**Objective:** Can you set out every line of the items below as a numbered list, leaving out the blank lines?

**Data to process:**
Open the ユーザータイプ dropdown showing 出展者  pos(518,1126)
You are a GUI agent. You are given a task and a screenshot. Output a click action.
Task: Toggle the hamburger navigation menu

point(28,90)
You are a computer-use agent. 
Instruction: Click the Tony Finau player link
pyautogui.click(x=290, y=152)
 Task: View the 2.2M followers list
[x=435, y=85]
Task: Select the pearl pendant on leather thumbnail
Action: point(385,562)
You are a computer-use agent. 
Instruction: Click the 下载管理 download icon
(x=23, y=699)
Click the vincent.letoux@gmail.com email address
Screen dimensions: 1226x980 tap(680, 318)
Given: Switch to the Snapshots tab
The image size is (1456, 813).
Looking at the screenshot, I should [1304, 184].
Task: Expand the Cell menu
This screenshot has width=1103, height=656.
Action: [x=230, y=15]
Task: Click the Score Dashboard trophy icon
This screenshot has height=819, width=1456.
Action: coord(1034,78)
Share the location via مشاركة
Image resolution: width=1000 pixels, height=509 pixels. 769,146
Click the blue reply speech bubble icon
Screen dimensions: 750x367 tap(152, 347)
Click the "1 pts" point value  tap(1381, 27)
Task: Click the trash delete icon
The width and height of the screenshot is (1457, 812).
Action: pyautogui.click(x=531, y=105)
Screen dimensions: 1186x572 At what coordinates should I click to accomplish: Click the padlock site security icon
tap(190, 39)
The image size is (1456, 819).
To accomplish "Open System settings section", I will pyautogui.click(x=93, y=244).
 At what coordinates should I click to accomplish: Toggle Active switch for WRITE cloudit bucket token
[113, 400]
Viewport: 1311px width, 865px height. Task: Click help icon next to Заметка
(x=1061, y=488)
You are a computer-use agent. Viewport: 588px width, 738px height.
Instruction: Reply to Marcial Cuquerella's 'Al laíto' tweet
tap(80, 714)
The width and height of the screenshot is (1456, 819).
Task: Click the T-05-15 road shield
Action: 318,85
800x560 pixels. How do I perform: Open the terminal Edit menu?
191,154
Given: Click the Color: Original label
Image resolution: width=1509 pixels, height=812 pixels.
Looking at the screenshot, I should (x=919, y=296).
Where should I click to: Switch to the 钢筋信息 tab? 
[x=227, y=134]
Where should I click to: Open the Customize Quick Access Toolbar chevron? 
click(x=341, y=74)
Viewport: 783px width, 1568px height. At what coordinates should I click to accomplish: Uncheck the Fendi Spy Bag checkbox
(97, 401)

**Output below:**
1. Open the ユーザータイプ dropdown showing 出展者  pos(518,1126)
2. You are a GUI agent. You are given a task and a screenshot. Output a click action.
3. Task: Toggle the hamburger navigation menu
4. point(28,90)
5. You are a computer-use agent. 
6. Instruction: Click the Tony Finau player link
7. pyautogui.click(x=290, y=152)
8.  Task: View the 2.2M followers list
9. [x=435, y=85]
10. Task: Select the pearl pendant on leather thumbnail
11. Action: point(385,562)
12. You are a computer-use agent. 
13. Instruction: Click the 下载管理 download icon
14. (x=23, y=699)
15. Click the vincent.letoux@gmail.com email address
16. Screen dimensions: 1226x980 tap(680, 318)
17. Given: Switch to the Snapshots tab
18. The image size is (1456, 813).
19. Looking at the screenshot, I should [1304, 184].
20. Task: Expand the Cell menu
21. This screenshot has width=1103, height=656.
22. Action: [x=230, y=15]
23. Task: Click the Score Dashboard trophy icon
24. This screenshot has height=819, width=1456.
25. Action: coord(1034,78)
26. Share the location via مشاركة
27. Image resolution: width=1000 pixels, height=509 pixels. 769,146
28. Click the blue reply speech bubble icon
29. Screen dimensions: 750x367 tap(152, 347)
30. Click the "1 pts" point value  tap(1381, 27)
31. Task: Click the trash delete icon
32. The width and height of the screenshot is (1457, 812).
33. Action: pyautogui.click(x=531, y=105)
34. Screen dimensions: 1186x572 At what coordinates should I click to accomplish: Click the padlock site security icon
35. tap(190, 39)
36. The image size is (1456, 819).
37. To accomplish "Open System settings section", I will pyautogui.click(x=93, y=244).
38.  At what coordinates should I click to accomplish: Toggle Active switch for WRITE cloudit bucket token
39. [113, 400]
40. Viewport: 1311px width, 865px height. Task: Click help icon next to Заметка
41. (x=1061, y=488)
42. You are a computer-use agent. Viewport: 588px width, 738px height.
43. Instruction: Reply to Marcial Cuquerella's 'Al laíto' tweet
44. tap(80, 714)
45. The width and height of the screenshot is (1456, 819).
46. Task: Click the T-05-15 road shield
47. Action: 318,85
48. 800x560 pixels. How do I perform: Open the terminal Edit menu?
49. 191,154
50. Given: Click the Color: Original label
51. Image resolution: width=1509 pixels, height=812 pixels.
52. Looking at the screenshot, I should (x=919, y=296).
53. Where should I click to: Switch to the 钢筋信息 tab? 
54. [x=227, y=134]
55. Where should I click to: Open the Customize Quick Access Toolbar chevron? 
56. click(x=341, y=74)
57. Viewport: 783px width, 1568px height. At what coordinates should I click to accomplish: Uncheck the Fendi Spy Bag checkbox
58. (97, 401)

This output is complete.